New Investigation Launched
It's about the non-warranted NSA wiretapping. But it's not the angle progressives or those worried about government intrusion would have hoped; via the WaPo:
Farhad Manjoo, manning the wheels of steel (or, really, the keyboard of clacketyclack) over at Salon's War Room for the vacationing Tim Grieve, notes:The Justice Department has opened an investigation into the disclosure of classified information about a domestic surveillance program authorized by President Bush after the Sept. 11, 2001 attacks, officials said today.
Justice prosecutors will examine whether classified information was unlawfully disclosed to the New York Times, which reported two weeks ago that the National Security Agency had been conducting electronic surveillance on U.S. citizens and residents without court-approved warrants.
[...]
The Justice Department has also opened a probe into whether classified information was illegally disclosed to The Washington Post, which reported on a network of secret CIA prisons in Eastern Europe and elsewhere.
The disclosure of the domestic spying program by the NSA, which is normally confined to overseas operations, has setoff a firestorm of criticism from civil liberties advocates and prompted plans for hearings on Capitol Hill. The secret program has also angered some judges on a special court that is supposed to oversee clandestine surveillance within the United States, including one who submitted his resignation.
As the investigation unfolds, though, it'd be wise to remember one thing. Though Bush has called the leak of details of the NSA program "shameful," this leak was morally and ethically quite different from the leak of Valerie Plame's identity. In that case, someone in the Bush Administration was talking to reporters about Plame and her husband Joe Wilson in an effort to damage them; it was a scurrilous act, and the journalists who dealt with those officials weren't very easy to defend.

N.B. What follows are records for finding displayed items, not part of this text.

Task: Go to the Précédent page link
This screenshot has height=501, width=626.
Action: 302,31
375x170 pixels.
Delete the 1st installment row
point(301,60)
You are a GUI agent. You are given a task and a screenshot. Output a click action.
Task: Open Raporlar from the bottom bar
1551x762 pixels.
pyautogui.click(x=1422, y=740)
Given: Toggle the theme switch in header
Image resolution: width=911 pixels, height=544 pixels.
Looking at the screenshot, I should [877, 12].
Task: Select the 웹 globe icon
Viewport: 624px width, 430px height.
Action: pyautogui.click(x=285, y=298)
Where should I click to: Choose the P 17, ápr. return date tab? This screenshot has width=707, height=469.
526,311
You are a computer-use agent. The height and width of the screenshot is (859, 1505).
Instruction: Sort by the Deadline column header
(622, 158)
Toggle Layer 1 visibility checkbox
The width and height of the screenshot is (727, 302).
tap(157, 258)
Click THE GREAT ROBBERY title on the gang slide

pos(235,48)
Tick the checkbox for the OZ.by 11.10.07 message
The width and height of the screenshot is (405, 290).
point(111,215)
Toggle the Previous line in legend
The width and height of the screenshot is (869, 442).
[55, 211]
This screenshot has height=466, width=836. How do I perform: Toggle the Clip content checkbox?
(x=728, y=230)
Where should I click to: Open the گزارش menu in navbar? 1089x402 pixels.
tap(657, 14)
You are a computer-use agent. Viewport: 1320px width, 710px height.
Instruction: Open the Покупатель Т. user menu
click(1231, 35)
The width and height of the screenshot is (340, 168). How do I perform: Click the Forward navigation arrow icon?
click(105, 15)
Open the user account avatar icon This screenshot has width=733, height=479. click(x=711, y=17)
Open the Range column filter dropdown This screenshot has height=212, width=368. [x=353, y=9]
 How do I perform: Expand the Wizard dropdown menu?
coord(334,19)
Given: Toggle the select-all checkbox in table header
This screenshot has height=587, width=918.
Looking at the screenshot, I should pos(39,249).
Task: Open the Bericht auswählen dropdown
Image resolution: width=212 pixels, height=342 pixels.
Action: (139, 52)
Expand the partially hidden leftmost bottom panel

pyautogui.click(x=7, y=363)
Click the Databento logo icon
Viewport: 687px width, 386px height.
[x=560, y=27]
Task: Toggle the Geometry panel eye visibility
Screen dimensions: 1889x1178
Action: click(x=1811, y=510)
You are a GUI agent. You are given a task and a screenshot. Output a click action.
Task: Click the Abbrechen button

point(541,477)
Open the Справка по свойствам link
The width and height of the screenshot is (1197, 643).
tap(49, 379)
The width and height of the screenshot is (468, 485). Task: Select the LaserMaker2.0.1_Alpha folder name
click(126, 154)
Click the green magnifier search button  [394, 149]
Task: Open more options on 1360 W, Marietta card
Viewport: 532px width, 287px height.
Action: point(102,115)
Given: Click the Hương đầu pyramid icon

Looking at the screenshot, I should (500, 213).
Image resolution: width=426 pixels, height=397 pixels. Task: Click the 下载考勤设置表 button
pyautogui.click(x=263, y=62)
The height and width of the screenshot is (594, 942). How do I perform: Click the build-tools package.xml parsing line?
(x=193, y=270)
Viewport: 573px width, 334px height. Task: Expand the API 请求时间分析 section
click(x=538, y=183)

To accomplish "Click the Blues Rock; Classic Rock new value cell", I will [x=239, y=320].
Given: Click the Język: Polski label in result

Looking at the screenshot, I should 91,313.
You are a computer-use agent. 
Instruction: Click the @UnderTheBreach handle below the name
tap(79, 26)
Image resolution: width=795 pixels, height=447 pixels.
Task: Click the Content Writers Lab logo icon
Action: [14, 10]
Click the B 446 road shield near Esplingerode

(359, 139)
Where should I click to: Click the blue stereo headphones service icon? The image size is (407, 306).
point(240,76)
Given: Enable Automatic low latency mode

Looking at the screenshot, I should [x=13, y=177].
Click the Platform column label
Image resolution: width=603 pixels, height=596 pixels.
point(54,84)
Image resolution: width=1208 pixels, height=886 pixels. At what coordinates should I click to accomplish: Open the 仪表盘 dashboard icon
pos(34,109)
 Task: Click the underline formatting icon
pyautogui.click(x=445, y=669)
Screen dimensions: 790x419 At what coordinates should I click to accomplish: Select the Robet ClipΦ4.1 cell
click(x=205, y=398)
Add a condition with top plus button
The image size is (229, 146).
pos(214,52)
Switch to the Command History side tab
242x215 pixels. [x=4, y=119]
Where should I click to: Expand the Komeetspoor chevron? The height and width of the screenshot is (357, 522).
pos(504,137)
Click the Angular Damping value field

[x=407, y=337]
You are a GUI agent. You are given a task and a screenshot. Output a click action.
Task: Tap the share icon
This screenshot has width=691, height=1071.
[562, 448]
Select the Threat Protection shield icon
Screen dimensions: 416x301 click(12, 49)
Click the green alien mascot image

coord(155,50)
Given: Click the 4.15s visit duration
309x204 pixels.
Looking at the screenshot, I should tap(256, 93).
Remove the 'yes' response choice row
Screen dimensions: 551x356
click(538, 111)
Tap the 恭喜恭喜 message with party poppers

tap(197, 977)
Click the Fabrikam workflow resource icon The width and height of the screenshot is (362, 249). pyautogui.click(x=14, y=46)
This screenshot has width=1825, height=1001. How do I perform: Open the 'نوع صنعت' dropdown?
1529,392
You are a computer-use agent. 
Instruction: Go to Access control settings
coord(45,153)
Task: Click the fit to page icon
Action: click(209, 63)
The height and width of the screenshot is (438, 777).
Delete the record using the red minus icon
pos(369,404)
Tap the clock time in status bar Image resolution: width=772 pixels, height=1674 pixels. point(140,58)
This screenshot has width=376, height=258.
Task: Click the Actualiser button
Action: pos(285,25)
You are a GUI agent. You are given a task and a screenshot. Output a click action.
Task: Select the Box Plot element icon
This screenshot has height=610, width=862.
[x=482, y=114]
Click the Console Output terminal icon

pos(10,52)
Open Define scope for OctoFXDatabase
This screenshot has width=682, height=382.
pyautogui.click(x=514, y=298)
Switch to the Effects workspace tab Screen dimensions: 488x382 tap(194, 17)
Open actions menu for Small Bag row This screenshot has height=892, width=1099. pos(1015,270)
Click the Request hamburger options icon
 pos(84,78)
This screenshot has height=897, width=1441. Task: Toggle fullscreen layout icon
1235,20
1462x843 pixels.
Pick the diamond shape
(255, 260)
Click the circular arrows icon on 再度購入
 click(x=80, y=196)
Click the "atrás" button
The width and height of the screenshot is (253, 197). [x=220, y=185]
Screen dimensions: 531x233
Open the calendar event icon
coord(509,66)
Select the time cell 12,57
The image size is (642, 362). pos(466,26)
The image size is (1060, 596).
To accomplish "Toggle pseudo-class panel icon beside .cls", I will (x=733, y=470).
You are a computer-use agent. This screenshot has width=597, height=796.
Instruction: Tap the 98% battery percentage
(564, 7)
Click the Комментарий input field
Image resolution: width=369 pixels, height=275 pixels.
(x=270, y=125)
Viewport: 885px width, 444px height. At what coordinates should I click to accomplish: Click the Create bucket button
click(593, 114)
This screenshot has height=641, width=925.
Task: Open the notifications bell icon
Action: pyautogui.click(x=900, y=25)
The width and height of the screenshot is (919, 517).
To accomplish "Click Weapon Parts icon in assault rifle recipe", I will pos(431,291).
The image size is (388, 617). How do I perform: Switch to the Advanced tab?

The eavesdropping leak, though, was just the opposite: The leakers here were disclosing something of vital interest to Americans. The journalists here were trying to get that story to the public. The real story here doesn't have to do with the press, or with the whistleblowers -- the real story is the Bush plan to wiretap Americans without legal oversight. As we go down the rabbit hole of another leak investigation, let's keep that in mind.